Overall, the Fractal Design Celsius+ AIOs equipped with Prisma RGB fans are a very attractive proposition. Price is in line with similar CPU coolers of this type from other manufacturers and there are features that offer a little more than other all-in-one coolers on the market, such as the hidden cables, radiator mounted fan/RGB hub and on the fly fan/pump speed control.
During our thermal performance testing, we set the on-device fan control switch to PWM mode so that we had full control over fan/pump RPM. However, switching to the “auto” mode threw up some undesirable results. Fan/pump speed in “auto” mode is extremely conservative, almost to a point where it seems like it is broken. However, in this mode, the coolers run extremely quiet.
With the fans set to “auto” and our test bench running 100% CPU load via AIDA64, the fan and pump RPM didn’t seem to ramp up at all, even with the Intel Core i9-9900K CPU set at its 3.6 GHz all-core base frequency, the temperature would quickly rise to an undesirable and almost dangerous level. Fortunately, the CPU throttled back the frequency to protect itself from damage. With this in mind, we would recommend using this AIO in PWM mode on a high-end CPU like the 9900K, unless you really only care about noise levels.
However, with the Celsius+ coolers set to PWM fan/pump speed mode; thermal performance was quite impressive. All three of the Celsius+ coolers recorded excellent thermal performance levels during all of our tests, with the S28 280mm version just edging out the S36 360mm in terms of raw thermal performance. Even the 240mm S24 was right up in the top half of our thermal performance charts.

■ Goal 1: Format the listing as a numbered list, starting with the line that contains "The height and width of the screenshot is (952, 1259)." and going on through the line that contains "click(x=558, y=416)", with blank lines omitted.
The listing that comes next is unrelated to the text above it.

■ Data supplied:
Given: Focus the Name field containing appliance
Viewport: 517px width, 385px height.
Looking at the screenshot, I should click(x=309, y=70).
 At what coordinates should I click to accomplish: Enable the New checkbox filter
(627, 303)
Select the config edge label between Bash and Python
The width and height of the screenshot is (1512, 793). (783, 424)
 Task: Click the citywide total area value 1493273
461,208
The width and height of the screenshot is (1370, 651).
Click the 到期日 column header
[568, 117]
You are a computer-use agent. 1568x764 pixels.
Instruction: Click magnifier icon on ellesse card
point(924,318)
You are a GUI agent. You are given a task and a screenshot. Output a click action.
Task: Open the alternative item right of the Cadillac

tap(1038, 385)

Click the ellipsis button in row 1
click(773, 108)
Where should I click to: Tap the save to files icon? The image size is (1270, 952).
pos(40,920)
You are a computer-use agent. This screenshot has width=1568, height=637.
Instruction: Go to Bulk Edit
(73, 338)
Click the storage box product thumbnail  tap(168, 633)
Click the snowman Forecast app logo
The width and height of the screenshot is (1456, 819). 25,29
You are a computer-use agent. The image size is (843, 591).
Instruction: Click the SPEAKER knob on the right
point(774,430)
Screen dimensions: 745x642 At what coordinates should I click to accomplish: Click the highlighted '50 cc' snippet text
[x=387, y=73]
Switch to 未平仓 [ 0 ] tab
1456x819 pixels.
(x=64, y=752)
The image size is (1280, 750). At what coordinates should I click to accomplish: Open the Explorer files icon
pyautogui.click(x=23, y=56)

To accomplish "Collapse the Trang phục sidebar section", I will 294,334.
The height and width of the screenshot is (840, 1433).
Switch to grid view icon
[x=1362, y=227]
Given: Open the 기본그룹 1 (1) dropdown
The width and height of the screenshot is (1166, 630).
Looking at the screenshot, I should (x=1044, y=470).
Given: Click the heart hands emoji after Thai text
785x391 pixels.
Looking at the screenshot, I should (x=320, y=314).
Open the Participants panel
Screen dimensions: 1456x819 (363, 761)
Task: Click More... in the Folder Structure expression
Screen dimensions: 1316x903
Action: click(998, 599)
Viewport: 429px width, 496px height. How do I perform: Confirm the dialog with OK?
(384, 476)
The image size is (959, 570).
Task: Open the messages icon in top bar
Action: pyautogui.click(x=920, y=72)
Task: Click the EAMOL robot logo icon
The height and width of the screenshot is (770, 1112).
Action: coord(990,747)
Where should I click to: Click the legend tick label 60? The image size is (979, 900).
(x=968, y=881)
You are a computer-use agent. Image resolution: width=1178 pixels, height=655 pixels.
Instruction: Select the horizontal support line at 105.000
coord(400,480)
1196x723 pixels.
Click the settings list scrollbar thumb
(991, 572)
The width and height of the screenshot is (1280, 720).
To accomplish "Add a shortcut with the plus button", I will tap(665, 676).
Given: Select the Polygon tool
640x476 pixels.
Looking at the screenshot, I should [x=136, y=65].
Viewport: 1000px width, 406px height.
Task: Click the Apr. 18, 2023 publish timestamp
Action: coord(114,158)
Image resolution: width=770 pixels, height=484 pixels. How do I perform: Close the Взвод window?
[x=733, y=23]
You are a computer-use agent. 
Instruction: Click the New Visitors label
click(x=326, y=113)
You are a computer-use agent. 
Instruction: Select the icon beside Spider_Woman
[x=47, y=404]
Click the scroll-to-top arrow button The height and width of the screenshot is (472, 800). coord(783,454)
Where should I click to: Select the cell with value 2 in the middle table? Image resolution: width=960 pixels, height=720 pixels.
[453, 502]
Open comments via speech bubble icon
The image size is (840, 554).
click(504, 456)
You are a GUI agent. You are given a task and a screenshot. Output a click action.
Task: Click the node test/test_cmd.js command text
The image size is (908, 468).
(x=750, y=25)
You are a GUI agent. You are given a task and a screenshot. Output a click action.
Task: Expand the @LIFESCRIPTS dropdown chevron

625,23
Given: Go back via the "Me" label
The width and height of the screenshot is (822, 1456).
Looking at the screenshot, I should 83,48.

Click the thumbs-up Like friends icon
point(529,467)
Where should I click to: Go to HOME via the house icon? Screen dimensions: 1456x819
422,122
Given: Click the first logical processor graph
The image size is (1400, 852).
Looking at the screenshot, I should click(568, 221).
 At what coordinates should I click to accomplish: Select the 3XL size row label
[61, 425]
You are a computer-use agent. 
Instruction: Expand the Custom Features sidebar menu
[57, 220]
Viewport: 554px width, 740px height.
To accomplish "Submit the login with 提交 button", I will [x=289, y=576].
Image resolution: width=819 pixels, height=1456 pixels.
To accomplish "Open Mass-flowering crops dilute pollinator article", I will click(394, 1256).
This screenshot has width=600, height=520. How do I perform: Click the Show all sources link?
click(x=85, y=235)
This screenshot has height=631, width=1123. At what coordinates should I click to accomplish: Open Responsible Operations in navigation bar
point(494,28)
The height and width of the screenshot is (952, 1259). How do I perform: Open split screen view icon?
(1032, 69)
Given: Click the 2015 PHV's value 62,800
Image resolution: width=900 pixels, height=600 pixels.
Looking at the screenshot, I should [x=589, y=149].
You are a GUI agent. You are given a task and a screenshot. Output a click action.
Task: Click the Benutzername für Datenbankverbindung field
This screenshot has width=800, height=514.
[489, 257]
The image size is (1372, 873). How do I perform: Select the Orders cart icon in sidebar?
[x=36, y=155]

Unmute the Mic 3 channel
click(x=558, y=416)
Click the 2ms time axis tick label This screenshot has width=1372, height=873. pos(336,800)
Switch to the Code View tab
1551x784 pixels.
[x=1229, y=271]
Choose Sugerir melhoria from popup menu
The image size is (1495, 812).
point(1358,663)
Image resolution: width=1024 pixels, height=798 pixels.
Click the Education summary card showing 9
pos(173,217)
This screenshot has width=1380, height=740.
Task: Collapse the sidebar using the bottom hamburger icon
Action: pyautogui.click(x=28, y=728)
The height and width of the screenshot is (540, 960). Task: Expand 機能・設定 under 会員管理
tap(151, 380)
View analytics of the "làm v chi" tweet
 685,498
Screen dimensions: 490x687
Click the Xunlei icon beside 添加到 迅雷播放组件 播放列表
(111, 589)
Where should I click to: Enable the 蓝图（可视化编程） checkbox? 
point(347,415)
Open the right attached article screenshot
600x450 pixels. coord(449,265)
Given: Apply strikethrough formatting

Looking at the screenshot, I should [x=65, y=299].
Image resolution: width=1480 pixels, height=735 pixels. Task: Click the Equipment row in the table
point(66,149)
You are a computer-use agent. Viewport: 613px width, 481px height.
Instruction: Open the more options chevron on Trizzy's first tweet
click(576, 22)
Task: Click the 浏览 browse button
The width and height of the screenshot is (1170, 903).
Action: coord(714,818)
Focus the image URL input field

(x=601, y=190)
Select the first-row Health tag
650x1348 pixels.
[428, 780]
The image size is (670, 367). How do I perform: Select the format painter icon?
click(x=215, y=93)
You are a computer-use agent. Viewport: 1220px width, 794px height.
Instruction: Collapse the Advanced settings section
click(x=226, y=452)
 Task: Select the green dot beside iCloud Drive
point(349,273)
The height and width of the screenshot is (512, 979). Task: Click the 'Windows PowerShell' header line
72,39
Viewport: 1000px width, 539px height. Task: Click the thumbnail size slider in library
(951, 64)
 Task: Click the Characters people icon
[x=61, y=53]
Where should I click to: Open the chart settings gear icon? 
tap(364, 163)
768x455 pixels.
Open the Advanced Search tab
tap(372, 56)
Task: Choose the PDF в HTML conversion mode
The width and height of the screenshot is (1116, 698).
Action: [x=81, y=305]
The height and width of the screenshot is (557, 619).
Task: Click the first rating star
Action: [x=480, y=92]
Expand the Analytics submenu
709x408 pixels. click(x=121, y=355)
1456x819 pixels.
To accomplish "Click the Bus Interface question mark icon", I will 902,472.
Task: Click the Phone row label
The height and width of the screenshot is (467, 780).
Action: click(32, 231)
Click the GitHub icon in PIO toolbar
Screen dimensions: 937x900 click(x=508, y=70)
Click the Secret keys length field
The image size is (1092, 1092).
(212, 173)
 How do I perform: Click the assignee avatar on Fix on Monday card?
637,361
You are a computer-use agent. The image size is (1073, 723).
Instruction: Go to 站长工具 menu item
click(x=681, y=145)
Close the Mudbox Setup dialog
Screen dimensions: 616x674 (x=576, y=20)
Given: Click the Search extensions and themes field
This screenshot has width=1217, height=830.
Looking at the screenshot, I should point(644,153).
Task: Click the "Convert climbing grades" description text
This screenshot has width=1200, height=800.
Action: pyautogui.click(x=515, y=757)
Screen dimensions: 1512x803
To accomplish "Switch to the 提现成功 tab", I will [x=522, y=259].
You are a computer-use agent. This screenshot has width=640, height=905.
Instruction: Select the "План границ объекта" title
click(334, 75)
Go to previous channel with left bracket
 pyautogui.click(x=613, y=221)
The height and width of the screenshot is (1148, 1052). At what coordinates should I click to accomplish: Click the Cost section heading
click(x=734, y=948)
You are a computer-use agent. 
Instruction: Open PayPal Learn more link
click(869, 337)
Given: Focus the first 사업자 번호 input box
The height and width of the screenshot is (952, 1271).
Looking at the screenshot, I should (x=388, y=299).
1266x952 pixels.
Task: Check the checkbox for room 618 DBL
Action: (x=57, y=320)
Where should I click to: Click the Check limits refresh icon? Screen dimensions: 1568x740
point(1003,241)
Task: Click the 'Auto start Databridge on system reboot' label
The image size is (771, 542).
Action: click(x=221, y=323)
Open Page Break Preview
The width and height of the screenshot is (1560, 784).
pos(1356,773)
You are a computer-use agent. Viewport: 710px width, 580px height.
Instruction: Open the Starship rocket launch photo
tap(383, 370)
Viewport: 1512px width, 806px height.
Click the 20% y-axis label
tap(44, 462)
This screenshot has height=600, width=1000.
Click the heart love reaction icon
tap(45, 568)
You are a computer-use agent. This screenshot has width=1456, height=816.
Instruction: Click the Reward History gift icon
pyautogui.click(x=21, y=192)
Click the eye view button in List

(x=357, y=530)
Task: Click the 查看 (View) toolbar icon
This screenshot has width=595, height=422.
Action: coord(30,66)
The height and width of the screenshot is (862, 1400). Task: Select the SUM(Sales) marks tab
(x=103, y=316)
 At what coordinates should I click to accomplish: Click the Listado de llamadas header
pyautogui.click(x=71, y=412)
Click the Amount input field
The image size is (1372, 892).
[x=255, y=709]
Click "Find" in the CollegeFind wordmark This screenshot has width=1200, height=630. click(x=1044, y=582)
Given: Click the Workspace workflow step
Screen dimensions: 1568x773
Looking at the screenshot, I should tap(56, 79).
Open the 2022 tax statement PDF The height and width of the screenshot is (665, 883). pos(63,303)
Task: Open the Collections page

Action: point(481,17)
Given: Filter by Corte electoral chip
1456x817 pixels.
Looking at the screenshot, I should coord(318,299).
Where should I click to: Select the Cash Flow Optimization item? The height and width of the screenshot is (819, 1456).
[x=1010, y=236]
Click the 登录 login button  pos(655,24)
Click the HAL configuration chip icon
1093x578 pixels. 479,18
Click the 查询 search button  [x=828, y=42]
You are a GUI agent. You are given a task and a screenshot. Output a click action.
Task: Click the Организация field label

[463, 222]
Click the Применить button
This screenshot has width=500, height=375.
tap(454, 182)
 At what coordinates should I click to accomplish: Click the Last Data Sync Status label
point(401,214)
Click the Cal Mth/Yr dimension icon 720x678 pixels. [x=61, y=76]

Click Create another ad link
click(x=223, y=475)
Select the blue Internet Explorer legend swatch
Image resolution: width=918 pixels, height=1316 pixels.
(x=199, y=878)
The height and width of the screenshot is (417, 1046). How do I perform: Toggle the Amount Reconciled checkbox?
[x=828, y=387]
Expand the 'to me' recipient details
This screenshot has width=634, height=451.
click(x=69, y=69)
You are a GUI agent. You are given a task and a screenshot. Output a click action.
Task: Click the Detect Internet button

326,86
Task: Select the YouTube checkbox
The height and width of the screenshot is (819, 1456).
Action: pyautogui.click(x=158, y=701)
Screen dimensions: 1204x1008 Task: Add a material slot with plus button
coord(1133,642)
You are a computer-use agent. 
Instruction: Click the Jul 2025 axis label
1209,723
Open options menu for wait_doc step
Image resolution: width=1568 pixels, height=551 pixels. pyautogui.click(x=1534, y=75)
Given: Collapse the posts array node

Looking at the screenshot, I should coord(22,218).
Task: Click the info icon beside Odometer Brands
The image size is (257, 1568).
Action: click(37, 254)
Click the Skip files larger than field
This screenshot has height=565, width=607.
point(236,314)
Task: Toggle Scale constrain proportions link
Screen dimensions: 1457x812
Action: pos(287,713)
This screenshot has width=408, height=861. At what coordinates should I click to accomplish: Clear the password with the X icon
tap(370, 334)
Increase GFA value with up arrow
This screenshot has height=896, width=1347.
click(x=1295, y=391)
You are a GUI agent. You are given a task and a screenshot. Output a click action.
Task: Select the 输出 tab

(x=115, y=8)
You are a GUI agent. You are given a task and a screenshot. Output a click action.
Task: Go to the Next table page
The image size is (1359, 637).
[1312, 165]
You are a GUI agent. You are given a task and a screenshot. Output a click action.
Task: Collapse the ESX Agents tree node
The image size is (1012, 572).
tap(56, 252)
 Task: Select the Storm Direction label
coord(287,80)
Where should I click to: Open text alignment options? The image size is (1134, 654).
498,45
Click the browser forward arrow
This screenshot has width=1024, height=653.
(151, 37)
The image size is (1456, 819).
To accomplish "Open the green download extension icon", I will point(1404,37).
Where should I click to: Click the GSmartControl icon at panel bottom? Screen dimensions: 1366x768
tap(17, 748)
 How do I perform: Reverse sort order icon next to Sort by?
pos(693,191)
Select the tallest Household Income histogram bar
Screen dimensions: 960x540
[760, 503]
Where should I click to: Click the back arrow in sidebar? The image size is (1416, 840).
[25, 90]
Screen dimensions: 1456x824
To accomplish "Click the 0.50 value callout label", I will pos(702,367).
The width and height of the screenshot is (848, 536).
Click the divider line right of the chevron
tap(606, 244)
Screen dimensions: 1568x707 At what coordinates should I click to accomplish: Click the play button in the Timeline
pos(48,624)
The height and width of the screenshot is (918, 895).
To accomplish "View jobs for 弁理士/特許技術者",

■ Goal 2: According to the cooler review, which Celsius+ model narrowly beat the S36 360mm in raw thermal performance?

■ Task solution 1:
1. The height and width of the screenshot is (952, 1259). How do I perform: Open split screen view icon?
2. (1032, 69)
3. Given: Click the 2015 PHV's value 62,800
4. Image resolution: width=900 pixels, height=600 pixels.
5. Looking at the screenshot, I should [x=589, y=149].
6. You are a GUI agent. You are given a task and a screenshot. Output a click action.
7. Task: Click the Benutzername für Datenbankverbindung field
8. This screenshot has width=800, height=514.
9. [489, 257]
10. The image size is (1372, 873). How do I perform: Select the Orders cart icon in sidebar?
11. [x=36, y=155]
12. Unmute the Mic 3 channel
13. click(x=558, y=416)

■ Task solution 2: The S28 280mm version.